Question

Write the partial fraction decomposition of each rational expression.$$\frac{4 x^{2}-5 x-5}{(x-3)(x+1)^{2}}$$

Answer

**step1 Set up the Partial Fraction Decomposition**

The first step is to recognize the form of the given rational expression and set up its partial fraction decomposition. The denominator has a linear factor $$(x-3)$$ and a repeated linear factor $$(x+1)^{2}$$. For a repeated factor like $$(x+1)^{2}$$, we need one term for $$(x+1)$$ and another for $$(x+1)^{2}$$. Therefore, the decomposition will be a sum of three fractions with unknown constants A, B, and C in the numerators.

$$\frac{4 x^{2}-5 x-5}{(x-3)(x+1)^{2}} = \frac{A}{x-3} + \frac{B}{x+1} + \frac{C}{(x+1)^{2}}$$

**step2 Clear the Denominators**

To find the values of A, B, and C, we multiply both sides of the equation by the common denominator, which is $$(x-3)(x+1)^{2}$$. This will eliminate all denominators, leaving us with an equation involving the numerators and the unknown constants.

$$4 x^{2}-5 x-5 = A(x+1)^{2} + B(x-3)(x+1) + C(x-3)$$

**step3 Solve for A by Substituting a Strategic Value for x**

We can find the value of A by choosing a value for x that makes the terms with B and C disappear. If we let $$x=3$$, the terms $$(x-3)$$ become zero, which simplifies the equation greatly.

$$4(3)^{2}-5(3)-5 = A(3+1)^{2} + B(3-3)(3+1) + C(3-3)$$

Simplify both sides of the equation:

$$4(9)-15-5 = A(4)^{2} + 0 + 0$$

$$36-15-5 = 16A$$

$$16 = 16A$$

Dividing both sides by 16 gives us the value of A:

$$A = 1$$

**step4 Solve for C by Substituting Another Strategic Value for x**

Next, we can find the value of C by choosing another value for x that makes the terms with A and B disappear.
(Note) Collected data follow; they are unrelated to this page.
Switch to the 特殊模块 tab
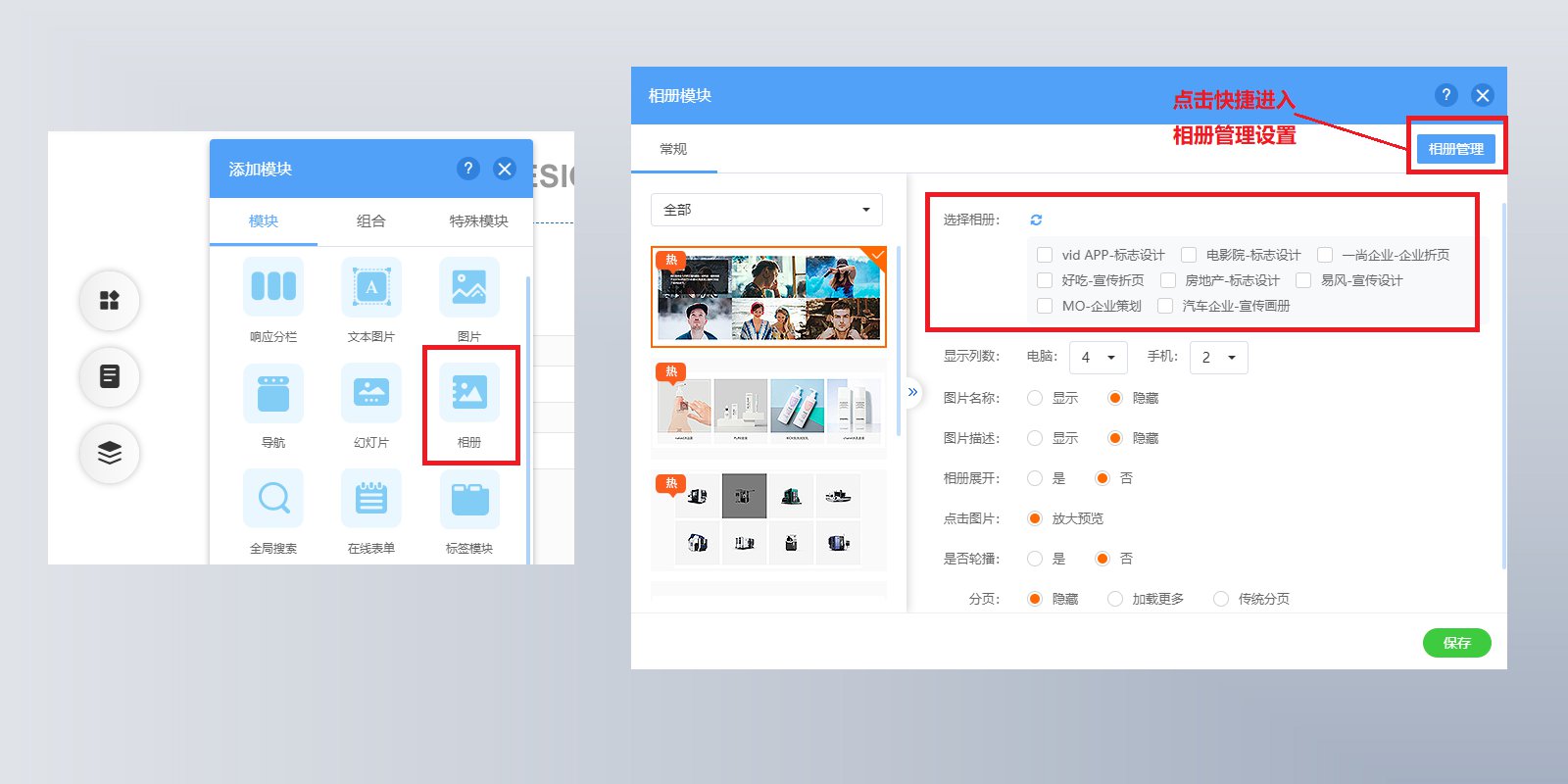This screenshot has width=1568, height=784. [x=479, y=221]
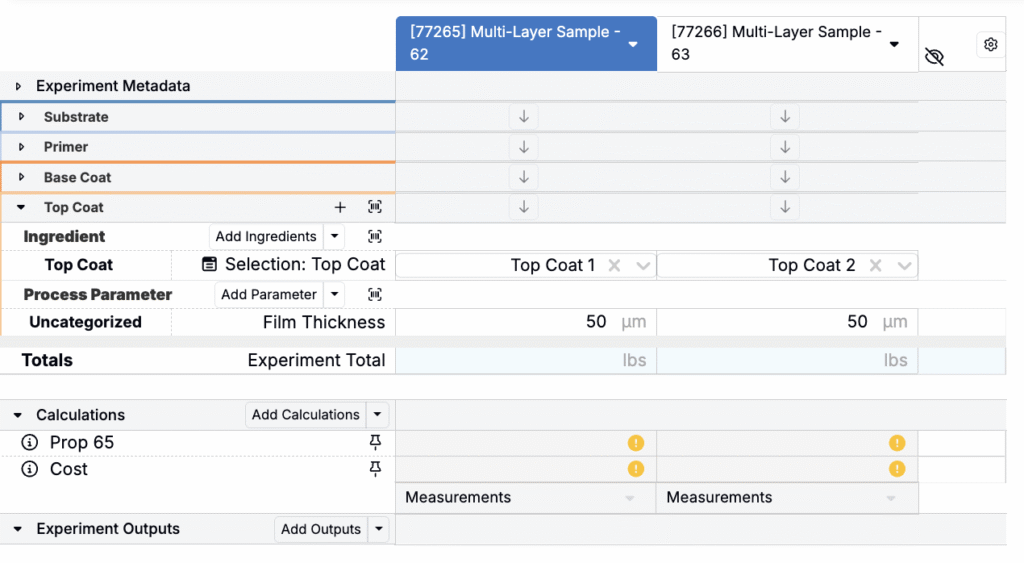Open the Top Coat 1 selection dropdown

(643, 266)
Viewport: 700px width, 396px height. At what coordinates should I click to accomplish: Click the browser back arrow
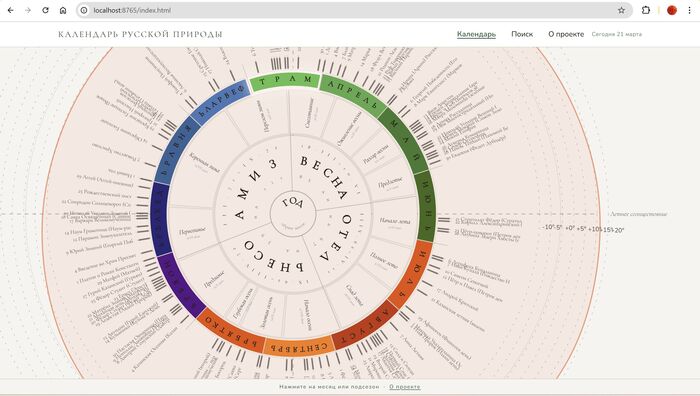click(11, 10)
If we let $$x=-1$$, the terms $$(x+1)$$ become zero.

$$4(-1)^{2}-5(-1)-5 = A(-1+1)^{2} + B(-1-3)(-1+1) + C(-1-3)$$

Simplify both sides of the equation:

$$4(1)+5-5 = 0 + 0 + C(-4)$$

$$4 = -4C$$

Dividing both sides by -4 gives us the value of C:

$$C = -1$$

**step5 Solve for B by Substituting Found Values and a Simple Value for x**

Now we have the values for A and C. To find B, we can substitute A=1 and C=-1 back into the equation from Step 2. Then, choose a simple value for x, such as $$x=0$$, to make the calculations easier.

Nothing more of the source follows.